BEGIN Entries shown
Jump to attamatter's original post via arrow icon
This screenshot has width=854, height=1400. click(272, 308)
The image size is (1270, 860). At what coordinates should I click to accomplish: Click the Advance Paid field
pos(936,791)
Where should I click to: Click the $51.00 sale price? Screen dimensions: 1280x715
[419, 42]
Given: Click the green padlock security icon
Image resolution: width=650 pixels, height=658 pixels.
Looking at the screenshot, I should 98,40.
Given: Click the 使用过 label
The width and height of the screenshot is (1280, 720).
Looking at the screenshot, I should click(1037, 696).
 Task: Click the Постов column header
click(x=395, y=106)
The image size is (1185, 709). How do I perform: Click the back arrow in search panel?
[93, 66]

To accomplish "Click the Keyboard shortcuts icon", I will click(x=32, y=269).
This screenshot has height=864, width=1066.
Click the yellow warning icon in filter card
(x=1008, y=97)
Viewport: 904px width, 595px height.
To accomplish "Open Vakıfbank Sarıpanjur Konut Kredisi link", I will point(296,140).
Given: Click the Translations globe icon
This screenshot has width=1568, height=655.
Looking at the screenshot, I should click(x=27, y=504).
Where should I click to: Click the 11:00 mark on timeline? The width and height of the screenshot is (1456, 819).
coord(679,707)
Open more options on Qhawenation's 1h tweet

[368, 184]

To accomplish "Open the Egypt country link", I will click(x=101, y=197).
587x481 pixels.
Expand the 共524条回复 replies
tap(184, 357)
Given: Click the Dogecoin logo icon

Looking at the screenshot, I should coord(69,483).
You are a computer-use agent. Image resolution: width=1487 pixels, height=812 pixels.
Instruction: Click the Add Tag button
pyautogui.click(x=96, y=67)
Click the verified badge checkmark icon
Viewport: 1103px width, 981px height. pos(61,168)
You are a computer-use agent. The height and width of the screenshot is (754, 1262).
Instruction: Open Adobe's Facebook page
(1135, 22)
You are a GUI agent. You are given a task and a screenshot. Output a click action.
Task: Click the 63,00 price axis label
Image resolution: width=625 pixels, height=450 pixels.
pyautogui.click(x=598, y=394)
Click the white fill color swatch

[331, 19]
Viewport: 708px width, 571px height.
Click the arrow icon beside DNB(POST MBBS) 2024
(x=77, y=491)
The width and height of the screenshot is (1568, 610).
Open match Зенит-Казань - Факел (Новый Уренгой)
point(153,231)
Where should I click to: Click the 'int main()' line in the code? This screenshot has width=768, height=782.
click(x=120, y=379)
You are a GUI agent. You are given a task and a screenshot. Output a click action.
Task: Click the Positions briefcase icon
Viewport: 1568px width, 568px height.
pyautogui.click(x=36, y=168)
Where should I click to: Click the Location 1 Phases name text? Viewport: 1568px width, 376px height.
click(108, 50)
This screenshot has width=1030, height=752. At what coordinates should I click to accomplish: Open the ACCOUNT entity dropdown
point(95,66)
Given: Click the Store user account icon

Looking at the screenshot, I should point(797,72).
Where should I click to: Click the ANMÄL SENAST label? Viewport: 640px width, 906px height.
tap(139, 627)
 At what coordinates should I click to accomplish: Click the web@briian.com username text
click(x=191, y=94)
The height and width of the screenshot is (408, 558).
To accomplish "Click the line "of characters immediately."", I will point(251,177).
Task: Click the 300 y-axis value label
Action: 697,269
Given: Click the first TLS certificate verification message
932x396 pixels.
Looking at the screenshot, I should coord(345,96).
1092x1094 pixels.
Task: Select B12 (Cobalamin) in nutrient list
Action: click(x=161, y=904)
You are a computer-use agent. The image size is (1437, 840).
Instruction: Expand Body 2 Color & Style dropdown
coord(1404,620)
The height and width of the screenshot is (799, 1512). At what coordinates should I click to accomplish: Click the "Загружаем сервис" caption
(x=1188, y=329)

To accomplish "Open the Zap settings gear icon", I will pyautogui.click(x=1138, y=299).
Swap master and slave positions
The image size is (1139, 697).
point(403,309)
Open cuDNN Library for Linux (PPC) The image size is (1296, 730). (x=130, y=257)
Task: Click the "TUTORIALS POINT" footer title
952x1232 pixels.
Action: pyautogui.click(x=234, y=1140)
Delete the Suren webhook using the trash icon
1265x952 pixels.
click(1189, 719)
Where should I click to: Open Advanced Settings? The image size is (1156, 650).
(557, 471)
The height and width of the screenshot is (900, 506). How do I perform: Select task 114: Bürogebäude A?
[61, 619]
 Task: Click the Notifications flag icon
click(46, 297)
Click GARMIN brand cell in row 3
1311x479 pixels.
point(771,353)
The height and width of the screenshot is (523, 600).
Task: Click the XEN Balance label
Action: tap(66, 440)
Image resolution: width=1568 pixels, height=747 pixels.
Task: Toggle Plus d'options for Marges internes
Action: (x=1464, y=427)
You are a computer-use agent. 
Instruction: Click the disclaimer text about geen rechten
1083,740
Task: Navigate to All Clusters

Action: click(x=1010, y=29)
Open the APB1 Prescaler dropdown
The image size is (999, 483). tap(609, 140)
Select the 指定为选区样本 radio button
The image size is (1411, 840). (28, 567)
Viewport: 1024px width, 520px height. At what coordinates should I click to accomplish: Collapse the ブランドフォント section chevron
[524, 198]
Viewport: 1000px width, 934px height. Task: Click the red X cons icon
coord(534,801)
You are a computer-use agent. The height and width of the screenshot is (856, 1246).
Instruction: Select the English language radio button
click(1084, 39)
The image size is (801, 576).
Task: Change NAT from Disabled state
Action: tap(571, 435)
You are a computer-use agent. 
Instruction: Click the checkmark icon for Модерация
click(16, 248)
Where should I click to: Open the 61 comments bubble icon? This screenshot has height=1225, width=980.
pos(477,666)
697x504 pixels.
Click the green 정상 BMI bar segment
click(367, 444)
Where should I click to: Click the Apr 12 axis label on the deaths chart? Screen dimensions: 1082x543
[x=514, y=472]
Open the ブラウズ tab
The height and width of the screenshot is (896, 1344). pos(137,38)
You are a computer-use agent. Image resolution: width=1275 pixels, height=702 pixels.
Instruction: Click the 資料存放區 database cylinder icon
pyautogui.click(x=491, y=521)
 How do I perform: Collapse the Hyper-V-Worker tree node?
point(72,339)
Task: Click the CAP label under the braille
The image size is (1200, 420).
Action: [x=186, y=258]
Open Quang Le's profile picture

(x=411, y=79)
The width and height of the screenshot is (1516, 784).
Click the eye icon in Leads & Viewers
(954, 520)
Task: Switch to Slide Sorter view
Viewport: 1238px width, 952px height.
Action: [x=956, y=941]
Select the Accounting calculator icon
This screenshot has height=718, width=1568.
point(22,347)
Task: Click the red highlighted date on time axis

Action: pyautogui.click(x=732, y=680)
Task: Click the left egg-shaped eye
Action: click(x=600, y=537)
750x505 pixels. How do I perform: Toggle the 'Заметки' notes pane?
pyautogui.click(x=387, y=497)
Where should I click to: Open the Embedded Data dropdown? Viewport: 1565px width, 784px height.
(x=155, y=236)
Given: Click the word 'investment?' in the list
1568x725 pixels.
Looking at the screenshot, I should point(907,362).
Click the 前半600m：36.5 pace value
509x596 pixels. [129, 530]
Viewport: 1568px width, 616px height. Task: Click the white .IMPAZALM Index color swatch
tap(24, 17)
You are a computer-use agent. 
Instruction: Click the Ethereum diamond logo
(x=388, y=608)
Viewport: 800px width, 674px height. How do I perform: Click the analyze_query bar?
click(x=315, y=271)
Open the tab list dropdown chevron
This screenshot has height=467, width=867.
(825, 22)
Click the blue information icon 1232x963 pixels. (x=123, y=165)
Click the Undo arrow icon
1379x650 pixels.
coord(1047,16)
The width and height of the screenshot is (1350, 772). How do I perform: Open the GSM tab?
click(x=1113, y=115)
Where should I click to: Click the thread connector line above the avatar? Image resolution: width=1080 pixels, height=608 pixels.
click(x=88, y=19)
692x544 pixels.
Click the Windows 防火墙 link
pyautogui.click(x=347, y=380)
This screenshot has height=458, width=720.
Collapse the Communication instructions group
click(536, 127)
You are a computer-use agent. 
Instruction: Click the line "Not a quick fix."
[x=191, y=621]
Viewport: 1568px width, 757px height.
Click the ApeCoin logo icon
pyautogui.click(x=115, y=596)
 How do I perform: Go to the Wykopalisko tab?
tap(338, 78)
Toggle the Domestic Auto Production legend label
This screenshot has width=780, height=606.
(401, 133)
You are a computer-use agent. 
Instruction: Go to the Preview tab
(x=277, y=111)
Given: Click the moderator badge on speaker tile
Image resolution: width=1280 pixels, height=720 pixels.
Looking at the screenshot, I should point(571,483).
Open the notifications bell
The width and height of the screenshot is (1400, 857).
END Entries shown
▸ Activity: From the beginning of the listing above down to the line with "Given: Click the green padlock security icon", every line should be restated exactly.

▸ Task result:
Jump to attamatter's original post via arrow icon
This screenshot has width=854, height=1400. click(272, 308)
The image size is (1270, 860). At what coordinates should I click to accomplish: Click the Advance Paid field
pos(936,791)
Where should I click to: Click the $51.00 sale price? Screen dimensions: 1280x715
[419, 42]
Given: Click the green padlock security icon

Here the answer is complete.